Christians did not agree about slavery. United Methodists just celebrated 50 years of ordaining women, but you only have to go across the street to find Christians who swear it should never happen. And when the Anabaptists in Switzerland decided to baptize by immersion, “On November 19, 1526, the Council of Zurich confirmed the edict of March 7, that Anabaptism should be punished by drowning, and that the man should be delivered to the executioner, who should bind his hands, place him in a boat and throw him bound into the water, there to die. (Fusslin, Beytrage, I., s. 271. Engli, Actensammlung, 5 14, Nr. 107). Mantz, who had become an immersionist, received this sentence January 5, 1527.”
So the usual practice of the church through the ages has been to divide into two sides. Nicodemus recognizes this and come to Jesus in the darkness of night to ask more. Friends, do you realize that one of the most familiar texts of the Bible now, John 3:16, For God so loved the world – was first pronounced at midnight in secret because someone was willing to be curious?
A professor spoke the other day at Annual Conference. She said, I read the Bible because I want to know more about who Jesus is and how to be like Him. I do not read the Bible to find one liners that I can throw at others.
I worked for a while on her comments because as I hope I have demonstrated in my 11 years at Jackson Heights, I have a high view of the Scriptures as our guide to faith and life. Dr. West was commenting on her view that marriage in the Bible is a complex institution and we choose the one liners we like.
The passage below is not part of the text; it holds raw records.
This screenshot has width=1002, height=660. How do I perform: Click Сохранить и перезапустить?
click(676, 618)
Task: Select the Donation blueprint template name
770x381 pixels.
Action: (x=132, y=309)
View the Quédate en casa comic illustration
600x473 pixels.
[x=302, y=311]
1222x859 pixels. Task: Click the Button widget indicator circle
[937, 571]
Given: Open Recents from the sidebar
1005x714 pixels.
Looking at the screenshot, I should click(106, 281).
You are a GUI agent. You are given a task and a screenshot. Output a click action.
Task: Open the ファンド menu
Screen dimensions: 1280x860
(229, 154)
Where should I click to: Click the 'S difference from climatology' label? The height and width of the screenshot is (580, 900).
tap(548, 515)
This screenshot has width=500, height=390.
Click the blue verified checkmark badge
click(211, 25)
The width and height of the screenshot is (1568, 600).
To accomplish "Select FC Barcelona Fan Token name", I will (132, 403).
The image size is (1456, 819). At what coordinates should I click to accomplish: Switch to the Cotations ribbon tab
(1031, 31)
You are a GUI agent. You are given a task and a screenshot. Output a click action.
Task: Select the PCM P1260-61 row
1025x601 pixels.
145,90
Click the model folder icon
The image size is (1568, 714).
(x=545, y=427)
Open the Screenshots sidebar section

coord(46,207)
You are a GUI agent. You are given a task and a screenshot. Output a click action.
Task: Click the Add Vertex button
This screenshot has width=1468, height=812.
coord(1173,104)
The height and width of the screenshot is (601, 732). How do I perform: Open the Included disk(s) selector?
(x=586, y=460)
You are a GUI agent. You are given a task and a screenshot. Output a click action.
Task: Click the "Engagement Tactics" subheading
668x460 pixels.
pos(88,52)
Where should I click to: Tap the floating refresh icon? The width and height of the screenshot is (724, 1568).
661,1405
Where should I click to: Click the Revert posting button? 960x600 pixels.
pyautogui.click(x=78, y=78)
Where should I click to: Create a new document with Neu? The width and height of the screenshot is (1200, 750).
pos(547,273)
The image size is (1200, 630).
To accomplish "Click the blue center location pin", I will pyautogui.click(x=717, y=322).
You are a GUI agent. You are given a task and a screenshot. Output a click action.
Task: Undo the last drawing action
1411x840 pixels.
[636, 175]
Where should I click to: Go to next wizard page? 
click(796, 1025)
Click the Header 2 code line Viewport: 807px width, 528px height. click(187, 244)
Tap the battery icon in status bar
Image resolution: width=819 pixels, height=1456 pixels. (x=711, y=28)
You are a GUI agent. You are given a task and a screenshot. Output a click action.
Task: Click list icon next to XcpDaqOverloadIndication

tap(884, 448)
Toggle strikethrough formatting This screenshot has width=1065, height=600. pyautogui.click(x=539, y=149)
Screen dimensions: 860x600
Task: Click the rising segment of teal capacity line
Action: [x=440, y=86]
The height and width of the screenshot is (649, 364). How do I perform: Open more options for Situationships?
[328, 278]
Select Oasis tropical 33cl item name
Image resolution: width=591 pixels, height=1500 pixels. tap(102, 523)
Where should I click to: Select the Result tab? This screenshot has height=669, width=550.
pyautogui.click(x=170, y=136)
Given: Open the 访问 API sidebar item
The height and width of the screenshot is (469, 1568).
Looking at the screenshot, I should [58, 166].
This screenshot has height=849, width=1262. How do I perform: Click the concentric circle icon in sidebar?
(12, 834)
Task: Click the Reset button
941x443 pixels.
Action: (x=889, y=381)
Her illustration was that the most famous text about marriage right now is Matthew 19:5, ‘a man shall leave his father … ‘ but she continues to read the passage to show that the meaning of that scripture is a rule against divorce and remarriage.
There are very few rules in the Bible that we apply without exception. I spoke in favor of Impeachment of the President. One of my supporting Scriptures was from the 10 commandments. Thou shall not kill. I quoted it because I do not observe in Mr. Bush’s comments any apology about the death of 100,000 people in Iraq with pictures of children and non combatants killed or wounded. After I sat down, I also realized that I do not apply ‘Thou shall not kill’ without exception. If the nation were attacked, I am not a pacifist.
So it seems like there are two ways to approach the Bible, both are needed. One is with curiosity, not understanding why Scripture might lead us in a certain way. Nicodemus was troubled and puzzled and went to hear more. And then there are principles to follow. But we have to be careful to only choose principles which the whole Bible supports. I hope that my own preaching among you shows a range of Biblical support for the ideas that I apply to daily life.
And the prize of Nicodemus curiosity? He sees life in a new way after that secret encounter with Christ. He defends Jesus later before the Sanhedrin and is one who helps to arrange for the burial of Christ. He was indeed worthy to be the first to hear John 3 16 "For God so loved the world that he gave his one and only Son, that whoever believes in him shall not perish but have eternal life.